* _Dataset items_:
----------

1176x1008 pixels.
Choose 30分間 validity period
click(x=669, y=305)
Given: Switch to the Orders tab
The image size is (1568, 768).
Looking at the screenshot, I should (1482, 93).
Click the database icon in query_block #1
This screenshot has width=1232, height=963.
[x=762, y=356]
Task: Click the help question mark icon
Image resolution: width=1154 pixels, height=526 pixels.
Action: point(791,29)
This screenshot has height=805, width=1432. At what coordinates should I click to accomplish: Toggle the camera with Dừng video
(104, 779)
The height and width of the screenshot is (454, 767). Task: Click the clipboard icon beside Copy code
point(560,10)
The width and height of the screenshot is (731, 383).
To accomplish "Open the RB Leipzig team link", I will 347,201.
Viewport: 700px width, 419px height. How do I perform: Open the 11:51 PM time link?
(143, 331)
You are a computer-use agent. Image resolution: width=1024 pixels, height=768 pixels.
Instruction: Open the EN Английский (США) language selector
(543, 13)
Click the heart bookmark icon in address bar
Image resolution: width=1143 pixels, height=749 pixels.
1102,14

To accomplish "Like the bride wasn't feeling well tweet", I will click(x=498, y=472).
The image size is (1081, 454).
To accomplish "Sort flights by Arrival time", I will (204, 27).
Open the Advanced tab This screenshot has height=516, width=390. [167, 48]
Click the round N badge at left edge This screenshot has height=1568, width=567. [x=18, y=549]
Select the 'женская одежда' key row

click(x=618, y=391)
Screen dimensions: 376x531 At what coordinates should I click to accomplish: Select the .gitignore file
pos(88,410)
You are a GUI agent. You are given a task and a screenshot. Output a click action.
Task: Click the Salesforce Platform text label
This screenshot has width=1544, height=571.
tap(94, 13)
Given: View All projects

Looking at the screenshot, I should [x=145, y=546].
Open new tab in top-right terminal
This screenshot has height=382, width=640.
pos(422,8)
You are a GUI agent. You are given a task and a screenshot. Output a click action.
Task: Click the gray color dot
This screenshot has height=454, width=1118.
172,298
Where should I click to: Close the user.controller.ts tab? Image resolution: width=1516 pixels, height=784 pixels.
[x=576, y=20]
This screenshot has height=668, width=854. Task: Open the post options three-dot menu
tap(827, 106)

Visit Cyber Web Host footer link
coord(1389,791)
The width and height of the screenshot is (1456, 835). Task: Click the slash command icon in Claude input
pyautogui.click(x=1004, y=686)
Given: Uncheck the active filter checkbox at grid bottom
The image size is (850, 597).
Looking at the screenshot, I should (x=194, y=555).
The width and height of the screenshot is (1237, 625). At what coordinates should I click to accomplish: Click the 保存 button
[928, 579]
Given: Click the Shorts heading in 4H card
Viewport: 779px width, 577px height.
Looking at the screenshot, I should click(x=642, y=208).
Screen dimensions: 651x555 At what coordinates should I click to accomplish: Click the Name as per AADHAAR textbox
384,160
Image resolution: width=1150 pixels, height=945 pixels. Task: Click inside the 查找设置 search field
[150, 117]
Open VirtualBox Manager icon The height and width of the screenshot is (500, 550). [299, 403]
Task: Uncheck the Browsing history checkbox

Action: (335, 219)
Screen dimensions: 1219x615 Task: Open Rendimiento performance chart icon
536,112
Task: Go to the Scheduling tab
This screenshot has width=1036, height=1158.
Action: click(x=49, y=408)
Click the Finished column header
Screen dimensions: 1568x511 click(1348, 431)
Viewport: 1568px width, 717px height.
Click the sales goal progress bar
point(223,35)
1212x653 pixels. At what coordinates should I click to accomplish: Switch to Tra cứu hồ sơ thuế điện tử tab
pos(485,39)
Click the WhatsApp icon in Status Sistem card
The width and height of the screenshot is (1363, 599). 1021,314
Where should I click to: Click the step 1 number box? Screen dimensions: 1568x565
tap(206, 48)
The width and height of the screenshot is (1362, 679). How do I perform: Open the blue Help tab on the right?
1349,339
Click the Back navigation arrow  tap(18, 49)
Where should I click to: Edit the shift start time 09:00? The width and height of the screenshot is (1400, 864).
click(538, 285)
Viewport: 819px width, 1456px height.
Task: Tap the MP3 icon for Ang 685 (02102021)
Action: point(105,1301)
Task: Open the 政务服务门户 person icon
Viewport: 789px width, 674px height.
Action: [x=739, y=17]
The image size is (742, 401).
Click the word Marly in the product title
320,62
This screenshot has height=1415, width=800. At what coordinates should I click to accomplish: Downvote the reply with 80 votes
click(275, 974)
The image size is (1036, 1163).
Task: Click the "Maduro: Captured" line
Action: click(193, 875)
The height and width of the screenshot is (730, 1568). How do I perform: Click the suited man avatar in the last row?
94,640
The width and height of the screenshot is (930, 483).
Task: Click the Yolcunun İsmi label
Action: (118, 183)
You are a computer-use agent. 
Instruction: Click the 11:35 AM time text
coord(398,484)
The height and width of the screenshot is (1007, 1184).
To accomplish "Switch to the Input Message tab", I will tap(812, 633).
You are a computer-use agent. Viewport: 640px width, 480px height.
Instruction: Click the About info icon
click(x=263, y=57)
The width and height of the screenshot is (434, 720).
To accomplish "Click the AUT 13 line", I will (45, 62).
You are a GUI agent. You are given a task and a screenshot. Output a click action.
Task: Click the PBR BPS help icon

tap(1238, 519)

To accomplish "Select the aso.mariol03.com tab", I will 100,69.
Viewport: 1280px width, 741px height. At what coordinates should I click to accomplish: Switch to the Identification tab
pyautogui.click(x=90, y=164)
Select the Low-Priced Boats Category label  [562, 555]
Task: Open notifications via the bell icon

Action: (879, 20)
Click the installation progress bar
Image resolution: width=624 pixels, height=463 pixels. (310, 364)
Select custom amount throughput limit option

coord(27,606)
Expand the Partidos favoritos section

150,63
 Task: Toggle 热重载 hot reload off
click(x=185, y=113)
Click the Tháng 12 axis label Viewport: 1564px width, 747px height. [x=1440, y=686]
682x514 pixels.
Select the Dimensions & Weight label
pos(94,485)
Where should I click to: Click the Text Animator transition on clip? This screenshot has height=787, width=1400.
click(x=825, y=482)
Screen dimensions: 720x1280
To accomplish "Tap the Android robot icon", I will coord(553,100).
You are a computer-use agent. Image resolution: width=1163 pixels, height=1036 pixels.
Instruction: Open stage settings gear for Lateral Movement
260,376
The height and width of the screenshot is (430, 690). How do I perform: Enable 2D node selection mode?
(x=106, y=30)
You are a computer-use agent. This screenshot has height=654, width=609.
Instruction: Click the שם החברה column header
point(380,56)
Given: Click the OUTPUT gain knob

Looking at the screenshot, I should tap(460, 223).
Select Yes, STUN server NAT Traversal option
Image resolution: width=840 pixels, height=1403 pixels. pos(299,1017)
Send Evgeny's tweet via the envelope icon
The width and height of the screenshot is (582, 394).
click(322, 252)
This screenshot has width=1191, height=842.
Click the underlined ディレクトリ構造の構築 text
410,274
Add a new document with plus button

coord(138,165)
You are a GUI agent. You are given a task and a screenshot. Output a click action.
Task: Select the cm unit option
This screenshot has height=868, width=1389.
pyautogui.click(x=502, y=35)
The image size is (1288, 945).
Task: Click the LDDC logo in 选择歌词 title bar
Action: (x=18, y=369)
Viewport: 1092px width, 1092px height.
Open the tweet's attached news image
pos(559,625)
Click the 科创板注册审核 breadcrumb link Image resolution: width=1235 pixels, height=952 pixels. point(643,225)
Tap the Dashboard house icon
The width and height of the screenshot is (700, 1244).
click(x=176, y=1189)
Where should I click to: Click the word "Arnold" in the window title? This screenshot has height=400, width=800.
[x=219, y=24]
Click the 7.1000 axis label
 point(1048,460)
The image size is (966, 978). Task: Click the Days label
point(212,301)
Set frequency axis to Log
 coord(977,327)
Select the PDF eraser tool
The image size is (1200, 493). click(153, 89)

----------

* _EXERCISE TASK_: Arrange every line of the rows above as a JSON list of strings, one string per line, omitting blank lines.

* _EXERCISE OUTPUT_:
[
  "1176x1008 pixels.",
  "Choose 30分間 validity period",
  "click(x=669, y=305)",
  "Given: Switch to the Orders tab",
  "The image size is (1568, 768).",
  "Looking at the screenshot, I should (1482, 93).",
  "Click the database icon in query_block #1",
  "This screenshot has width=1232, height=963.",
  "[x=762, y=356]",
  "Task: Click the help question mark icon",
  "Image resolution: width=1154 pixels, height=526 pixels.",
  "Action: point(791,29)",
  "This screenshot has height=805, width=1432. At what coordinates should I click to accomplish: Toggle the camera with Dừng video",
  "(104, 779)",
  "The height and width of the screenshot is (454, 767). Task: Click the clipboard icon beside Copy code",
  "point(560,10)",
  "The width and height of the screenshot is (731, 383).",
  "To accomplish \"Open the RB Leipzig team link\", I will 347,201.",
  "Viewport: 700px width, 419px height. How do I perform: Open the 11:51 PM time link?",
  "(143, 331)",
  "You are a computer-use agent. Image resolution: width=1024 pixels, height=768 pixels.",
  "Instruction: Open the EN Английский (США) language selector",
  "(543, 13)",
  "Click the heart bookmark icon in address bar",
  "Image resolution: width=1143 pixels, height=749 pixels.",
  "1102,14",
  "To accomplish \"Like the bride wasn't feeling well tweet\", I will click(x=498, y=472).",
  "The image size is (1081, 454).",
  "To accomplish \"Sort flights by Arrival time\", I will (204, 27).",
  "Open the Advanced tab This screenshot has height=516, width=390. [167, 48]",
  "Click the round N badge at left edge This screenshot has height=1568, width=567. [x=18, y=549]",
  "Select the 'женская одежда' key row",
  "click(x=618, y=391)",
  "Screen dimensions: 376x531 At what coordinates should I click to accomplish: Select the .gitignore file",
  "pos(88,410)",
  "You are a GUI agent. You are given a task and a screenshot. Output a click action.",
  "Task: Click the Salesforce Platform text label",
  "This screenshot has width=1544, height=571.",
  "tap(94, 13)",
  "Given: View All projects",
  "Looking at the screenshot, I should [x=145, y=546].",
  "Open new tab in top-right terminal",
  "This screenshot has height=382, width=640.",
  "pos(422,8)",
  "You are a GUI agent. You are given a task and a screenshot. Output a click action.",
  "Task: Click the gray color dot",
  "This screenshot has height=454, width=1118.",
  "172,298",
  "Where should I click to: Close the user.controller.ts tab? Image resolution: width=1516 pixels, height=784 pixels.",
  "[x=576, y=20]",
  "This screenshot has height=668, width=854. Task: Open the post options three-dot menu",
  "tap(827, 106)",
  "Visit Cyber Web Host footer link",
  "coord(1389,791)",
  "The width and height of the screenshot is (1456, 835). Task: Click the slash command icon in Claude input",
  "pyautogui.click(x=1004, y=686)",
  "Given: Uncheck the active filter checkbox at grid bottom",
  "The image size is (850, 597).",
  "Looking at the screenshot, I should (x=194, y=555).",
  "The width and height of the screenshot is (1237, 625). At what coordinates should I click to accomplish: Click the 保存 button",
  "[928, 579]",
  "Given: Click the Shorts heading in 4H card",
  "Viewport: 779px width, 577px height.",
  "Looking at the screenshot, I should click(x=642, y=208).",
  "Screen dimensions: 651x555 At what coordinates should I click to accomplish: Click the Name as per AADHAAR textbox",
  "384,160",
  "Image resolution: width=1150 pixels, height=945 pixels. Task: Click inside the 查找设置 search field",
  "[150, 117]",
  "Open VirtualBox Manager icon The height and width of the screenshot is (500, 550). [299, 403]",
  "Task: Uncheck the Browsing history checkbox",
  "Action: (335, 219)",
  "Screen dimensions: 1219x615 Task: Open Rendimiento performance chart icon",
  "536,112",
  "Task: Go to the Scheduling tab",
  "This screenshot has width=1036, height=1158.",
  "Action: click(x=49, y=408)",
  "Click the Finished column header",
  "Screen dimensions: 1568x511 click(1348, 431)",
  "Viewport: 1568px width, 717px height.",
  "Click the sales goal progress bar",
  "point(223,35)",
  "1212x653 pixels. At what coordinates should I click to accomplish: Switch to Tra cứu hồ sơ thuế điện tử tab",
  "pos(485,39)",
  "Click the WhatsApp icon in Status Sistem card",
  "The width and height of the screenshot is (1363, 599). 1021,314",
  "Where should I click to: Click the step 1 number box? Screen dimensions: 1568x565",
  "tap(206, 48)",
  "The width and height of the screenshot is (1362, 679). How do I perform: Open the blue Help tab on the right?",
  "1349,339",
  "Click the Back navigation arrow  tap(18, 49)",
  "Where should I click to: Edit the shift start time 09:00? The width and height of the screenshot is (1400, 864).",
  "click(538, 285)",
  "Viewport: 819px width, 1456px height.",
  "Task: Tap the MP3 icon for Ang 685 (02102021)",
  "Action: point(105,1301)",
  "Task: Open the 政务服务门户 person icon",
  "Viewport: 789px width, 674px height.",
  "Action: [x=739, y=17]",
  "The image size is (742, 401).",
  "Click the word Marly in the product title",
  "320,62",
  "This screenshot has height=1415, width=800. At what coordinates should I click to accomplish: Downvote the reply with 80 votes",
  "click(275, 974)",
  "The image size is (1036, 1163).",
  "Task: Click the \"Maduro: Captured\" line",
  "Action: click(193, 875)",
  "The height and width of the screenshot is (730, 1568). How do I perform: Click the suited man avatar in the last row?",
  "94,640",
  "The width and height of the screenshot is (930, 483).",
  "Task: Click the Yolcunun İsmi label",
  "Action: (118, 183)",
  "You are a computer-use agent. ",
  "Instruction: Click the 11:35 AM time text",
  "coord(398,484)",
  "The height and width of the screenshot is (1007, 1184).",
  "To accomplish \"Switch to the Input Message tab\", I will tap(812, 633).",
  "You are a computer-use agent. Viewport: 640px width, 480px height.",
  "Instruction: Click the About info icon",
  "click(x=263, y=57)",
  "The width and height of the screenshot is (434, 720).",
  "To accomplish \"Click the AUT 13 line\", I will (45, 62).",
  "You are a GUI agent. You are given a task and a screenshot. Output a click action.",
  "Task: Click the PBR BPS help icon",
  "tap(1238, 519)",
  "To accomplish \"Select the aso.mariol03.com tab\", I will 100,69.",
  "Viewport: 1280px width, 741px height. At what coordinates should I click to accomplish: Switch to the Identification tab",
  "pyautogui.click(x=90, y=164)",
  "Select the Low-Priced Boats Category label  [562, 555]",
  "Task: Open notifications via the bell icon",
  "Action: (879, 20)",
  "Click the installation progress bar",
  "Image resolution: width=624 pixels, height=463 pixels. (310, 364)",
  "Select custom amount throughput limit option",
  "coord(27,606)",
  "Expand the Partidos favoritos section",
  "150,63",
  " Task: Toggle 热重载 hot reload off",
  "click(x=185, y=113)",
  "Click the Tháng 12 axis label Viewport: 1564px width, 747px height. [x=1440, y=686]",
  "682x514 pixels.",
  "Select the Dimensions & Weight label",
  "pos(94,485)",
  "Where should I click to: Click the Text Animator transition on clip? This screenshot has height=787, width=1400.",
  "click(x=825, y=482)",
  "Screen dimensions: 720x1280",
  "To accomplish \"Tap the Android robot icon\", I will coord(553,100).",
  "You are a computer-use agent. Image resolution: width=1163 pixels, height=1036 pixels.",
  "Instruction: Open stage settings gear for Lateral Movement",
  "260,376",
  "The height and width of the screenshot is (430, 690). How do I perform: Enable 2D node selection mode?",
  "(x=106, y=30)",
  "You are a computer-use agent. This screenshot has height=654, width=609.",
  "Instruction: Click the שם החברה column header",
  "point(380,56)",
  "Given: Click the OUTPUT gain knob",
  "Looking at the screenshot, I should tap(460, 223).",
  "Select Yes, STUN server NAT Traversal option",
  "Image resolution: width=840 pixels, height=1403 pixels. pos(299,1017)",
  "Send Evgeny's tweet via the envelope icon",
  "The width and height of the screenshot is (582, 394).",
  "click(322, 252)",
  "This screenshot has width=1191, height=842.",
  "Click the underlined ディレクトリ構造の構築 text",
  "410,274",
  "Add a new document with plus button",
  "coord(138,165)",
  "You are a GUI agent. You are given a task and a screenshot. Output a click action.",
  "Task: Select the cm unit option",
  "This screenshot has height=868, width=1389.",
  "pyautogui.click(x=502, y=35)",
  "The image size is (1288, 945).",
  "Task: Click the LDDC logo in 选择歌词 title bar",
  "Action: (x=18, y=369)",
  "Viewport: 1092px width, 1092px height.",
  "Open the tweet's attached news image",
  "pos(559,625)",
  "Click the 科创板注册审核 breadcrumb link Image resolution: width=1235 pixels, height=952 pixels. point(643,225)",
  "Tap the Dashboard house icon",
  "The width and height of the screenshot is (700, 1244).",
  "click(x=176, y=1189)",
  "Where should I click to: Click the word \"Arnold\" in the window title? This screenshot has height=400, width=800.",
  "[x=219, y=24]",
  "Click the 7.1000 axis label",
  " point(1048,460)",
  "The image size is (966, 978). Task: Click the Days label",
  "point(212,301)",
  "Set frequency axis to Log",
  " coord(977,327)",
  "Select the PDF eraser tool",
  "The image size is (1200, 493). click(153, 89)"
]